# Exercise task
Reproduce the rows from the line with "Where should I click to: Expand the Consultar" to the line with "click(x=243, y=84)", changing every "Where should I click to" to "Where do I click to" and leaving all else unchanged.
• • • • • • •
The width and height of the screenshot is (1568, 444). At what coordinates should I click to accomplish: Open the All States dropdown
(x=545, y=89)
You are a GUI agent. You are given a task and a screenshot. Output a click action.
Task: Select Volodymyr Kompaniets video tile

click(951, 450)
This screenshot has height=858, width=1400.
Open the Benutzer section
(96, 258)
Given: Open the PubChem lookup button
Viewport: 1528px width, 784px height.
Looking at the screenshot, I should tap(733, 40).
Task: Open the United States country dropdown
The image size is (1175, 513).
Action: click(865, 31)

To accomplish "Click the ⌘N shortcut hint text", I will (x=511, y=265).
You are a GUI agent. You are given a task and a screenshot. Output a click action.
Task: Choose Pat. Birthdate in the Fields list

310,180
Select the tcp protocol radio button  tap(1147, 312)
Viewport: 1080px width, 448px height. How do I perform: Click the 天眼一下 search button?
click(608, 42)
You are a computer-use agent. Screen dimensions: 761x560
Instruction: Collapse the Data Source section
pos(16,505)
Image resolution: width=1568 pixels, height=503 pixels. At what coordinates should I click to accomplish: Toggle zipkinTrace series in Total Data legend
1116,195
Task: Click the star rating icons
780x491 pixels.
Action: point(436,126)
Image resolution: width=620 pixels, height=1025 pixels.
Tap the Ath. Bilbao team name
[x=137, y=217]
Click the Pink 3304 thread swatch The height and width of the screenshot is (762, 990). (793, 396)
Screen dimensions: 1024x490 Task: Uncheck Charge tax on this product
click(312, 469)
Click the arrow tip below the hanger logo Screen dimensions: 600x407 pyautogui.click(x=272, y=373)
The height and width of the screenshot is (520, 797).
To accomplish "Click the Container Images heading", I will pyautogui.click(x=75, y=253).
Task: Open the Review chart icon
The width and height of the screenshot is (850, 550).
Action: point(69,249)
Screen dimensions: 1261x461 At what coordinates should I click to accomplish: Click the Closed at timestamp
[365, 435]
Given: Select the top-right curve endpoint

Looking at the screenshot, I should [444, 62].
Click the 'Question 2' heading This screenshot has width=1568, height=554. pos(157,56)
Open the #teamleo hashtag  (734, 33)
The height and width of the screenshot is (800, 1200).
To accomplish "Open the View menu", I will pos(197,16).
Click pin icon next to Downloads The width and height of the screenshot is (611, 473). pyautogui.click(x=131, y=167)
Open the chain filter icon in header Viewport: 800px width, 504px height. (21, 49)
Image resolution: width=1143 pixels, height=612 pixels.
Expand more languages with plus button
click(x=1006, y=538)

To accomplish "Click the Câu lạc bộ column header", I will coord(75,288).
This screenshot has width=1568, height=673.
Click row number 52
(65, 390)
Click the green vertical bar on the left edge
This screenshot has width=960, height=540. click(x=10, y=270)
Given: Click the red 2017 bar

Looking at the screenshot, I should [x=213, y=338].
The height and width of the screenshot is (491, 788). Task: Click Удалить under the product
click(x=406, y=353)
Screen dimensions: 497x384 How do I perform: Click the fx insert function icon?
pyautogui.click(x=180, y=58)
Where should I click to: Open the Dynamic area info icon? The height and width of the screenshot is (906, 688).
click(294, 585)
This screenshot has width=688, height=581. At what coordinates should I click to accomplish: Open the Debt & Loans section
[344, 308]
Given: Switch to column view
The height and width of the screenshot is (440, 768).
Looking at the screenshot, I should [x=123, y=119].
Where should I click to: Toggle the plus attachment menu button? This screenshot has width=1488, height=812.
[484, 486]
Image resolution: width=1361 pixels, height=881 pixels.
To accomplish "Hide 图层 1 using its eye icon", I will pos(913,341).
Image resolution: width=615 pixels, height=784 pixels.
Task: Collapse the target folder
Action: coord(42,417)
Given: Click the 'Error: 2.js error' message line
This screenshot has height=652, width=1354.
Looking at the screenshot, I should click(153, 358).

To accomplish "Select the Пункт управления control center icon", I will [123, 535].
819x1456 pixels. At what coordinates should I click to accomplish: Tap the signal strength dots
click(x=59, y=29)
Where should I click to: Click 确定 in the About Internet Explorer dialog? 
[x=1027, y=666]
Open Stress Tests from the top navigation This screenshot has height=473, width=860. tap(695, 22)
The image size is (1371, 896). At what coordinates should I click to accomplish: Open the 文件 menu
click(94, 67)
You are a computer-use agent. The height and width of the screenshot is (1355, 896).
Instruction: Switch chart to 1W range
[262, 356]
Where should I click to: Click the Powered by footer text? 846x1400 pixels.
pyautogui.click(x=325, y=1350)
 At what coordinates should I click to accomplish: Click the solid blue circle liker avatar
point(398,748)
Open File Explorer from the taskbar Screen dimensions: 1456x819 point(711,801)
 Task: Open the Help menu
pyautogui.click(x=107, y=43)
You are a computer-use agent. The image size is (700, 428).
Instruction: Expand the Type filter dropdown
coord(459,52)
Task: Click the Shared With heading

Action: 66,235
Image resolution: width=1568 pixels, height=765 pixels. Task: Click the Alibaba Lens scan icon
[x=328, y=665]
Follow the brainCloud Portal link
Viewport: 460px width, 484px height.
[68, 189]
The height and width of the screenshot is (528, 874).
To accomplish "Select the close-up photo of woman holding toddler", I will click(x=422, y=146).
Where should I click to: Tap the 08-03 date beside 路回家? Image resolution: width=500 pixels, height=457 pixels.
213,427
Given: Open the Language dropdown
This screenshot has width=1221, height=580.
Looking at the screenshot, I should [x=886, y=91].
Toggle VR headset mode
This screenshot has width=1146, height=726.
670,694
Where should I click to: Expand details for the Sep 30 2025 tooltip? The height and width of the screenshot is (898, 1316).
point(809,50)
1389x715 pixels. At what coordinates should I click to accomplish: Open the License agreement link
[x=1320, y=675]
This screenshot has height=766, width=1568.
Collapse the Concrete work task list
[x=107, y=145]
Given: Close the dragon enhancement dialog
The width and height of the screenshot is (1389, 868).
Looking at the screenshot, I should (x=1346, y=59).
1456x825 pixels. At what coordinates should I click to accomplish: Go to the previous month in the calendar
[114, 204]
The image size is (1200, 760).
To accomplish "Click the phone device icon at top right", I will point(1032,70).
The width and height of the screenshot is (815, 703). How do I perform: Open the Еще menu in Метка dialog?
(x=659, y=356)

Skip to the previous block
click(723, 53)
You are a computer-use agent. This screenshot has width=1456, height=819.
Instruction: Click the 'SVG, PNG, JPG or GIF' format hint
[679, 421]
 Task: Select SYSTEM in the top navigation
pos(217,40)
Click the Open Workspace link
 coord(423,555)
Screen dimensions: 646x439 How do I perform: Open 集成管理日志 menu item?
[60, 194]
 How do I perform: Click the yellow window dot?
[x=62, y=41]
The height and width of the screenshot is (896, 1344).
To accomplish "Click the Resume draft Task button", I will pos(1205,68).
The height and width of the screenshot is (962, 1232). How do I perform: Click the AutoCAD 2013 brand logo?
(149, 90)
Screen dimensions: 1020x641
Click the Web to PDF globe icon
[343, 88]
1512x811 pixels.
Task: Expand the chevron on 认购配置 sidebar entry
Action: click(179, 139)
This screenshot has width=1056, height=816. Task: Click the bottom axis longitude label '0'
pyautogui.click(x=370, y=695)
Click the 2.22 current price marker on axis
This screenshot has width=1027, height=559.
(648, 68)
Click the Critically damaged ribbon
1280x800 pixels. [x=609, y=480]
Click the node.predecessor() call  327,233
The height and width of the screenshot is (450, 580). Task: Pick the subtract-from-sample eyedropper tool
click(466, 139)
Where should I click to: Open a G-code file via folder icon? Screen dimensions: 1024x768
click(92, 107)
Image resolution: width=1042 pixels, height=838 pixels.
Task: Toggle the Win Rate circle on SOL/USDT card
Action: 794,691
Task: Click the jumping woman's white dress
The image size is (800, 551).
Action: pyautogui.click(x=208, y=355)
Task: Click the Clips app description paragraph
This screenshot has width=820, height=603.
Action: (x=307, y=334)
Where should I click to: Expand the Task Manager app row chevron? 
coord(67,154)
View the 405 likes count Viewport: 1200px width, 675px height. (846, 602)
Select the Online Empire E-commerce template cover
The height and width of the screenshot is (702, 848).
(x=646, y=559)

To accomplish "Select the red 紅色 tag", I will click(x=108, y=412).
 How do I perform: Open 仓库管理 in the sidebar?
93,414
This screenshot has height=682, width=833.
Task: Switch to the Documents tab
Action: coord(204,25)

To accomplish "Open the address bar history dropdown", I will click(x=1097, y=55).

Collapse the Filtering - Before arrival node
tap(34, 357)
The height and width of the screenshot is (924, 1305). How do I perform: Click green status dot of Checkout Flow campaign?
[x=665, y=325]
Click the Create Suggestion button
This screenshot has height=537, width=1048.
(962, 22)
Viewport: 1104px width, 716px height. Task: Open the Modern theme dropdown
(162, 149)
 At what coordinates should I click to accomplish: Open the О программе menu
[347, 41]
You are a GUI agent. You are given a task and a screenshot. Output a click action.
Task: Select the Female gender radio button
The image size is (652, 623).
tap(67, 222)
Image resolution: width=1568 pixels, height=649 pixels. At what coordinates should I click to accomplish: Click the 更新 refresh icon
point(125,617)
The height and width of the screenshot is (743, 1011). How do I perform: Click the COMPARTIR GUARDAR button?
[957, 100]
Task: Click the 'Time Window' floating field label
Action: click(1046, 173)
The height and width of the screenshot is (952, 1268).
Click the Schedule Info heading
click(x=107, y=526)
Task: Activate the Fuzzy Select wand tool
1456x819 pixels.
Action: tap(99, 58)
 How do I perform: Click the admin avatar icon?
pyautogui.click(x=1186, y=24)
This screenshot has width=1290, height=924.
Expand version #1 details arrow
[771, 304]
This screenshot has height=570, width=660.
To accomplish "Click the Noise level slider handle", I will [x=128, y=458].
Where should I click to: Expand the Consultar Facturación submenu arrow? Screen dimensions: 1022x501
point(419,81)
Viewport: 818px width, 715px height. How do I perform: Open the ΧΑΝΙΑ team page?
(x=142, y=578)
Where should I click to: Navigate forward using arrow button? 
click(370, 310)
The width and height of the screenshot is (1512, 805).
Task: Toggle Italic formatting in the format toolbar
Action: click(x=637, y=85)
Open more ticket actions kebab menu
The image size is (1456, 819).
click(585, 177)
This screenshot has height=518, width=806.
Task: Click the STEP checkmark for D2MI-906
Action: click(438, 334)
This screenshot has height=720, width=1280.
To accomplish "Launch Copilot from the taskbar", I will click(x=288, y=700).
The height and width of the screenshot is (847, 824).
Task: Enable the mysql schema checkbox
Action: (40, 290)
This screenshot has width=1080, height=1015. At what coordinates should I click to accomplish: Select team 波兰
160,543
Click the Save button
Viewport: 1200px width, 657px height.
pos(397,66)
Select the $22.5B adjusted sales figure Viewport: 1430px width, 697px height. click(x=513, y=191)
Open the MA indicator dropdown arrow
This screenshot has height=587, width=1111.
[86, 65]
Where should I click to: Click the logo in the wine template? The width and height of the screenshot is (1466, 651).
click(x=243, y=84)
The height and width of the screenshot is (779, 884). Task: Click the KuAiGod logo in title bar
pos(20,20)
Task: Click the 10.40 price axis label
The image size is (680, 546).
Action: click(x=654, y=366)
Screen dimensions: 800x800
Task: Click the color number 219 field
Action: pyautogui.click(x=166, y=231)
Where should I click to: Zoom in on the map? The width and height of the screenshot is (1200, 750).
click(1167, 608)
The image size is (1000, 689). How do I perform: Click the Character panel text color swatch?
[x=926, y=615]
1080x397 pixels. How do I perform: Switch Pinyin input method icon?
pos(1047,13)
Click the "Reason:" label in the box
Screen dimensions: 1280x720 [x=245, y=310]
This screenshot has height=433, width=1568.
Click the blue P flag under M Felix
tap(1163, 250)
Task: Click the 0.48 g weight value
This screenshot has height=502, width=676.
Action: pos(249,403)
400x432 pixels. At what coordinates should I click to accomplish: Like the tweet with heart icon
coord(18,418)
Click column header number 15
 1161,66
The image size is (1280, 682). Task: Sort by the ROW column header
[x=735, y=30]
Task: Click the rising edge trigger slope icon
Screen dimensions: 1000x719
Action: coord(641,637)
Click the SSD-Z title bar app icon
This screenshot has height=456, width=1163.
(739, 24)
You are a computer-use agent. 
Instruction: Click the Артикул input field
• • • • • • •
# Result of the exercise
Where do I click to: Expand the Consultar Facturación submenu arrow? Screen dimensions: 1022x501
point(419,81)
Viewport: 818px width, 715px height. How do I perform: Open the ΧΑΝΙΑ team page?
(x=142, y=578)
Where do I click to: Navigate forward using arrow button? 
click(370, 310)
The width and height of the screenshot is (1512, 805).
Task: Toggle Italic formatting in the format toolbar
Action: click(x=637, y=85)
Open more ticket actions kebab menu
The image size is (1456, 819).
click(585, 177)
This screenshot has height=518, width=806.
Task: Click the STEP checkmark for D2MI-906
Action: click(438, 334)
This screenshot has height=720, width=1280.
To accomplish "Launch Copilot from the taskbar", I will click(x=288, y=700).
The height and width of the screenshot is (847, 824).
Task: Enable the mysql schema checkbox
Action: (40, 290)
This screenshot has width=1080, height=1015. At what coordinates should I click to accomplish: Select team 波兰
160,543
Click the Save button
Viewport: 1200px width, 657px height.
pos(397,66)
Select the $22.5B adjusted sales figure Viewport: 1430px width, 697px height. click(x=513, y=191)
Open the MA indicator dropdown arrow
This screenshot has height=587, width=1111.
[86, 65]
Where do I click to: Click the logo in the wine template? The width and height of the screenshot is (1466, 651).
click(x=243, y=84)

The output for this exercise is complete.